▸ Reading passage
__________________________________________________
Another fine example of mixed media – the marriage of traditional and digital artwork. This looks more like someone’s snapshot from a time machine window than a piece of artwork, and the T-rex just looks plain awesome!


John Sibbick has an eye for detail. You may have gathered that from trying to count the number of ammonite shells he painted. But it’s not about quantity, it’s about quality: the texture of the sand and the rocks, the spines on the seed cones in the foreground, it’s all stunning complete. Little wonder John wears glasses.

Dinosaur Art: The World’s Greatest Paleoart


  1. I’m gonna buy this–these are gorgeous!  I’ve loved dinosaur art since I was a kid, and one of my most prized possessions is The Dinosaurs, by Stout, Service & Preiss.  My copy is autographed by Bill Stout his ownself… he even drew an oviraptor freehand for me!  Lots of great artwork in that one, but since it was published 28 years ago it might be a tad dated.  I can’t get enough of this stuff.

      1. Why is it only logical to assume most were camouflaged?  Considering birds as their descendants, a huge number of avian are very garishly clad for the purposes of sexual selection, and even a large number of reptiles display at least seasonal color expression for sexual selection purposes.

        I’d add that one of the hypothesies for dino plumage specifically revolves around sexual selection in at least some species (granted, for most dromeosaurs a more functional usage hypothesis seems to have the most support, though as with modern avian there is no reason it couldn’t be both purposes)

        1. Because it’s nearly impossible to guess what that sort of colouring or plumage will look like. It’s easy to guess what camouflage will look like and since a lot of the bigger killers depended on short bursts of  speed they’d need that camouflage to hunt. And let’s face it, dinos killing dinos is fun to draw.
__________________________________________________
▸ Material shown
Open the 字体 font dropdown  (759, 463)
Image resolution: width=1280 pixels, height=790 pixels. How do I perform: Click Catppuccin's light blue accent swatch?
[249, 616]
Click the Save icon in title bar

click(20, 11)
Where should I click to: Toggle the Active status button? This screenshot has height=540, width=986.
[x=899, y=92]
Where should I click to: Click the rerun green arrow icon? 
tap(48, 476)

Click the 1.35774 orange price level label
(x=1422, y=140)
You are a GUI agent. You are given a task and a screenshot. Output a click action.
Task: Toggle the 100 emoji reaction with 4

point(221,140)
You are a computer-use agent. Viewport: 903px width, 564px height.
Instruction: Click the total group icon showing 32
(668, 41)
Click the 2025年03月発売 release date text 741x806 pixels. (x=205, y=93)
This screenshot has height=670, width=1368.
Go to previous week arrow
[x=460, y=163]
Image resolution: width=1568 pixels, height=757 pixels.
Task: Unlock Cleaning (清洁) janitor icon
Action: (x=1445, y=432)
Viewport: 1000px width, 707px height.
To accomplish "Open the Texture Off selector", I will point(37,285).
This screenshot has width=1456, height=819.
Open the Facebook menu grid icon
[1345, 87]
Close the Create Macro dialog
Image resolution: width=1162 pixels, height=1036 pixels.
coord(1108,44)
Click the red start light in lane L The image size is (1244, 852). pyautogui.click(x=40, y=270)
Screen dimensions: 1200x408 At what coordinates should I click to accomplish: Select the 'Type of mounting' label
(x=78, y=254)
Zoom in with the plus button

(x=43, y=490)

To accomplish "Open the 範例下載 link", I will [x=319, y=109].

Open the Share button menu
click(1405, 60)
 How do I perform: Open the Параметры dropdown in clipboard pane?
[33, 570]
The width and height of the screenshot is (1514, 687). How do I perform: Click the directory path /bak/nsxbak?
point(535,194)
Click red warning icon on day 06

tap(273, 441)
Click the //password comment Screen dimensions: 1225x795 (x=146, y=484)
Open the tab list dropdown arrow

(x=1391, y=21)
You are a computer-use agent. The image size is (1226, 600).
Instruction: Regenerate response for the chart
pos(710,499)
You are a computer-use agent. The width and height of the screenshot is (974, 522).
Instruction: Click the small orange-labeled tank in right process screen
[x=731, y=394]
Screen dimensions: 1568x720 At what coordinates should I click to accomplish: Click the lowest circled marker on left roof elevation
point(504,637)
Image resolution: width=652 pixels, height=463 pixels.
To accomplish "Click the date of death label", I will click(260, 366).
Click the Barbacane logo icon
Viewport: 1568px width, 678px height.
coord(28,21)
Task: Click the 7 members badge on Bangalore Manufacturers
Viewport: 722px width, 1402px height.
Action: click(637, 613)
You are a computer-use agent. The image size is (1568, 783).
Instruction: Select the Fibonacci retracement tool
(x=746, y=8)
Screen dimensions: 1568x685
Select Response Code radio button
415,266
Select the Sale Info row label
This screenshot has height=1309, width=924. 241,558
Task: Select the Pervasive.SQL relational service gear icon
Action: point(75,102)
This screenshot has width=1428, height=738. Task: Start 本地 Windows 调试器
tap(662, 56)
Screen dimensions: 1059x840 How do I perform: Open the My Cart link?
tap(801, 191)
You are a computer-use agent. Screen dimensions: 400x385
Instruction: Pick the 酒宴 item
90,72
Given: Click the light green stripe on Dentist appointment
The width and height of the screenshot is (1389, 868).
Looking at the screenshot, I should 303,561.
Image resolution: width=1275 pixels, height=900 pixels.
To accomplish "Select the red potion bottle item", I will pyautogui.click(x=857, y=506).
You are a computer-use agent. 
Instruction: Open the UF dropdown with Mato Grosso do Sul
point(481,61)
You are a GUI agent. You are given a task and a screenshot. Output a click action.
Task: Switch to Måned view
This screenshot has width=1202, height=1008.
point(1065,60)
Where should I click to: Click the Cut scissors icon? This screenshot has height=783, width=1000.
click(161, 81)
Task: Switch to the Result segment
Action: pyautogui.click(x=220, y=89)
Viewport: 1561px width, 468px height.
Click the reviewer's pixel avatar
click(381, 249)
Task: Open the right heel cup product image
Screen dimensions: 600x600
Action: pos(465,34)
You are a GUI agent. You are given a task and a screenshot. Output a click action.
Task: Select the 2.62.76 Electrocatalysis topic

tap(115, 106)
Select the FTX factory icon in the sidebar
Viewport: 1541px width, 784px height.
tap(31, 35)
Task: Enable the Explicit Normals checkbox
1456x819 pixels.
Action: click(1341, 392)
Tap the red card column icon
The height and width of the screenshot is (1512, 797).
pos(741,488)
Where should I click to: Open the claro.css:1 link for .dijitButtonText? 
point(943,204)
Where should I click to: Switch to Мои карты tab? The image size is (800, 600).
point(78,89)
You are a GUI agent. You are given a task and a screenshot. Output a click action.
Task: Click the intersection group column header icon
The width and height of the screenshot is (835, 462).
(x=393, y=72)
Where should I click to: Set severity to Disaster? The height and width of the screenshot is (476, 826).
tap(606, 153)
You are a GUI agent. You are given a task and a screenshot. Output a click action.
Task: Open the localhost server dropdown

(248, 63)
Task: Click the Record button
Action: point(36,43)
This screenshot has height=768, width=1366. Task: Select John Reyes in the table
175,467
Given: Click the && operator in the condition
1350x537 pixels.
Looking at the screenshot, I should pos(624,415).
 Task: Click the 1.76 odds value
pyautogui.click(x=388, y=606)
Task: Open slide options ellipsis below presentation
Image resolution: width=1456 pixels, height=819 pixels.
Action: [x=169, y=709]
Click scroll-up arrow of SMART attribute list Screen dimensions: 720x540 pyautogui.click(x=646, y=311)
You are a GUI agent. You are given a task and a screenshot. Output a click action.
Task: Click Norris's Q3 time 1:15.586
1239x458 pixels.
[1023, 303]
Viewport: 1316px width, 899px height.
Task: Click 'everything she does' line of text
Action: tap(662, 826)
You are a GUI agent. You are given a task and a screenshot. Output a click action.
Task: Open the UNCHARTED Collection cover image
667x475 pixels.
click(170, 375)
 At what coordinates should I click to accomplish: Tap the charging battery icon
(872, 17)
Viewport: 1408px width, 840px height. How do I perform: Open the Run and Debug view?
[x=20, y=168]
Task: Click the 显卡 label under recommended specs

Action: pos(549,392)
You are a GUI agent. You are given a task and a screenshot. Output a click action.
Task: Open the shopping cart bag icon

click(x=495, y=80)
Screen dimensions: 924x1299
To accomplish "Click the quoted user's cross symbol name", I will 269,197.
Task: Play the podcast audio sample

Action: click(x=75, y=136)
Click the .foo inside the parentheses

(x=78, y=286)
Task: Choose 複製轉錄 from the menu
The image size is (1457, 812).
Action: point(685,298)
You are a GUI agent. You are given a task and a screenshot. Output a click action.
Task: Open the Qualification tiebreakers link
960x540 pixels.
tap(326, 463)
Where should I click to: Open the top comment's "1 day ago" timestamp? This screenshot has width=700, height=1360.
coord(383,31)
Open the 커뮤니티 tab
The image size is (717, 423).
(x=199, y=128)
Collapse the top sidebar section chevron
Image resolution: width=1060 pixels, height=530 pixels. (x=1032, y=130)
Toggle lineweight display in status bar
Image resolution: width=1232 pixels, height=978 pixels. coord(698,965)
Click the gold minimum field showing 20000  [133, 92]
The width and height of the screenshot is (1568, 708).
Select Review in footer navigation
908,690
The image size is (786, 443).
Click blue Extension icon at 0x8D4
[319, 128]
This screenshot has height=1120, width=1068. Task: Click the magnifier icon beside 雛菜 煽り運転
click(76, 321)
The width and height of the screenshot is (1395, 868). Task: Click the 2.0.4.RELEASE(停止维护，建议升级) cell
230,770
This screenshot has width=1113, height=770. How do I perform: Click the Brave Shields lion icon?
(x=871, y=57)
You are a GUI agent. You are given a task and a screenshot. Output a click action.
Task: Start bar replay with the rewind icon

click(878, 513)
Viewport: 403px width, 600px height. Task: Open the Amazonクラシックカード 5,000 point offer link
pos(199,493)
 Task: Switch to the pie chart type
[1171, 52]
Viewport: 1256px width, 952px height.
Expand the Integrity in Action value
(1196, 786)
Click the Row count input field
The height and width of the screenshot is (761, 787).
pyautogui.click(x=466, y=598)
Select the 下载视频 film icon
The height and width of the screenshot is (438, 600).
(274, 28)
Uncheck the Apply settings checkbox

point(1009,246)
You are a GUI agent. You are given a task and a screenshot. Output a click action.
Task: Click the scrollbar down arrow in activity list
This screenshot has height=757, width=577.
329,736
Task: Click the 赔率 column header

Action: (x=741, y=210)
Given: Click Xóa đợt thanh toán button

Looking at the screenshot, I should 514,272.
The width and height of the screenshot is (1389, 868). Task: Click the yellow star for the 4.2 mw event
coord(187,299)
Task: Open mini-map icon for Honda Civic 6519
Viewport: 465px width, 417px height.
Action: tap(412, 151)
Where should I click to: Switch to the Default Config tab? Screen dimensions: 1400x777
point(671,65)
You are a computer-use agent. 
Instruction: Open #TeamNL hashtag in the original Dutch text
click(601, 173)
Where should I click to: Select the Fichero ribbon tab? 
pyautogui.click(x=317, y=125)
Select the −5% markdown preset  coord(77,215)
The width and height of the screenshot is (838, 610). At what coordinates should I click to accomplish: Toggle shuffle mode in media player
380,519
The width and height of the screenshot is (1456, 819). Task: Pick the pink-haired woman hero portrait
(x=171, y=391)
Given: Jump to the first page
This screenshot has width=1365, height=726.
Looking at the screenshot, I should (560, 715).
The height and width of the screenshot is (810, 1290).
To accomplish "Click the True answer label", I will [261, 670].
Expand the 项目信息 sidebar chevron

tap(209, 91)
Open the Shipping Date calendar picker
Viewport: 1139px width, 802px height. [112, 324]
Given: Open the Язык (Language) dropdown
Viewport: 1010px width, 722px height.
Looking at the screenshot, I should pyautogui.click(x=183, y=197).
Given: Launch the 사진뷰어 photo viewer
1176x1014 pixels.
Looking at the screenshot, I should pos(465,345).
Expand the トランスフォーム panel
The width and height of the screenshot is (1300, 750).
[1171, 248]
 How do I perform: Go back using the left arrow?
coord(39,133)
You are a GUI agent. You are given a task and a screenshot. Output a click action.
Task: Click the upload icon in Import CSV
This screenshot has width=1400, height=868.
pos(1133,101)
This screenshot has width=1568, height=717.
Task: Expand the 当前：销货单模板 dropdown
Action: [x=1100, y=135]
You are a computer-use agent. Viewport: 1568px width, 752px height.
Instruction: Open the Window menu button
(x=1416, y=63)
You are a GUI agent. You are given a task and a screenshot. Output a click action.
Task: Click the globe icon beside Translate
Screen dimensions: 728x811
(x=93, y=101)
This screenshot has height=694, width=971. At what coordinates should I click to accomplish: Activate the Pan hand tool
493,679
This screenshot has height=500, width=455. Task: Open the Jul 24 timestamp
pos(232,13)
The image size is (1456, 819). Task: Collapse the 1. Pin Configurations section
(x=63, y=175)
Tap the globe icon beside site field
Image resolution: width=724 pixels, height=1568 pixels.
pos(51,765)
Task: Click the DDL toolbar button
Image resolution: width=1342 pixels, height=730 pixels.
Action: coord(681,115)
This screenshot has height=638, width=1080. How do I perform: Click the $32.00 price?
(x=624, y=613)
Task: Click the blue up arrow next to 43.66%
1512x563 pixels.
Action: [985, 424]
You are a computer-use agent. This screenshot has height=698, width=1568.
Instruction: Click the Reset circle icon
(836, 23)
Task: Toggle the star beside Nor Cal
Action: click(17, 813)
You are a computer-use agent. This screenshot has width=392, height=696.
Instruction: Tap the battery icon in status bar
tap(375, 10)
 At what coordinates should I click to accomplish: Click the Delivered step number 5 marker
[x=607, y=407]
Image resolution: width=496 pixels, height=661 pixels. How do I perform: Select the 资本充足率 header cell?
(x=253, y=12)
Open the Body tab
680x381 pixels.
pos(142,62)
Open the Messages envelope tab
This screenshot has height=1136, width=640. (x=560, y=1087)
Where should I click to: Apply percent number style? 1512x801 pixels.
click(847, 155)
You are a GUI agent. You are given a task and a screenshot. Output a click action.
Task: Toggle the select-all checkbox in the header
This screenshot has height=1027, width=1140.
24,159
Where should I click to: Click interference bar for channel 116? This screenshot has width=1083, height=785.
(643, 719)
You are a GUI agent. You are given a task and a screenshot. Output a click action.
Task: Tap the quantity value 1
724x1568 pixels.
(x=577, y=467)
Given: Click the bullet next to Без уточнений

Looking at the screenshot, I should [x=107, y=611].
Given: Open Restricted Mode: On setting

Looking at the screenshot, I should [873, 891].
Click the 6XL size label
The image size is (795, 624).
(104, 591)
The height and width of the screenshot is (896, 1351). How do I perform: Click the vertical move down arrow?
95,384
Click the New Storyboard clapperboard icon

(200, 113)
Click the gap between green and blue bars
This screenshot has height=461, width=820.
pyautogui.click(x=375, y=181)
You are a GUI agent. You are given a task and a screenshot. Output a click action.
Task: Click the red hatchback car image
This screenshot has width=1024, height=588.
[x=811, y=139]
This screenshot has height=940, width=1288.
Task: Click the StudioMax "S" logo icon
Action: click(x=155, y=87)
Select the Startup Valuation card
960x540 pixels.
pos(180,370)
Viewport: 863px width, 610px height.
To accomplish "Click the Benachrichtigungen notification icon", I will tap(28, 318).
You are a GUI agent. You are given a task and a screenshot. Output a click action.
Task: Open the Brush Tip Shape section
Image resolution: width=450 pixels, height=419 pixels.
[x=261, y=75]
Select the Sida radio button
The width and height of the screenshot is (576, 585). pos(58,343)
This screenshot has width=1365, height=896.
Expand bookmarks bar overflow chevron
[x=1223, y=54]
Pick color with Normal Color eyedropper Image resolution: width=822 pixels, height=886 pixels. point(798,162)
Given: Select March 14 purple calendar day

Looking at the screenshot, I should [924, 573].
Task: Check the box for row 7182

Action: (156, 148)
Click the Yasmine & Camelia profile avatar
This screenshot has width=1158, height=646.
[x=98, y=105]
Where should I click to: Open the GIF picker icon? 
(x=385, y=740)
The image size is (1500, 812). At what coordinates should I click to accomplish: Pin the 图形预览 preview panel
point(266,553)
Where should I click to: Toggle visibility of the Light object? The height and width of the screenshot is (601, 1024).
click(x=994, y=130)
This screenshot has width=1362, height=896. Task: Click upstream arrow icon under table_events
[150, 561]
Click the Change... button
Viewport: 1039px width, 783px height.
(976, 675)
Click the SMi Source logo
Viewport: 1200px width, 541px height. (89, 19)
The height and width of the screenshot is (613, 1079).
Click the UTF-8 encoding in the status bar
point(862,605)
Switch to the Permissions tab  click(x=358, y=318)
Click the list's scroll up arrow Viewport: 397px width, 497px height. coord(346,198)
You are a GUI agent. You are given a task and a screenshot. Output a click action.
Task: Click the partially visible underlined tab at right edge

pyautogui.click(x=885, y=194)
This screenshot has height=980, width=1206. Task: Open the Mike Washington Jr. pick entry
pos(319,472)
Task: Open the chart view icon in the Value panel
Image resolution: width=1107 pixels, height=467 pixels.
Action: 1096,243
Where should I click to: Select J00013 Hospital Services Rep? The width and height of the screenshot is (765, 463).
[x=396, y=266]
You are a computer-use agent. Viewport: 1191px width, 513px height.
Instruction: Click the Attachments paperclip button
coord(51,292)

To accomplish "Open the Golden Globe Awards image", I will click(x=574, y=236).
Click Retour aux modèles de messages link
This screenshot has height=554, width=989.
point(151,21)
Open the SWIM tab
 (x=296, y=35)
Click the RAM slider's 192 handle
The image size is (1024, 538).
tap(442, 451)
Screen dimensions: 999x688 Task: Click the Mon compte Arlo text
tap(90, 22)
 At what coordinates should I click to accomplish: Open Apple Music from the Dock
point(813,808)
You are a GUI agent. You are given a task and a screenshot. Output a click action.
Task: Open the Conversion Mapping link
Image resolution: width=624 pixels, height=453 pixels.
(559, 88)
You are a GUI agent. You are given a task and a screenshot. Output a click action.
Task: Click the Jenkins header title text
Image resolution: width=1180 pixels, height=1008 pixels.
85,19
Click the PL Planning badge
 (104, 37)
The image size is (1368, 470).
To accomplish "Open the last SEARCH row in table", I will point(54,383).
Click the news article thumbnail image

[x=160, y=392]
__________________________________________________
▸ Given problem A
From the dinosaur art page, copy the text word for word, starting at "1. Because it’s" and ending at "fun to draw.".
▸ Given problem B
Shorten the paragraph of the dinosaur art page that begins "John Sibbick has an eye for detail" while keeping its main facts.

▸ Complete response A
1. Because it’s nearly impossible to guess what that sort of colouring or plumage will look like. It’s easy to guess what camouflage will look like and since a lot of the bigger killers depended on short bursts of  speed they’d need that camouflage to hunt. And let’s face it, dinos killing dinos is fun to draw.

▸ Complete response B
John Sibbick pays close attention to detail. He painted many ammonite shells, but the quality matters more than the number: the texture of the sand and rocks and the spines on the seed cones in the foreground are all stunning. No wonder he wears glasses.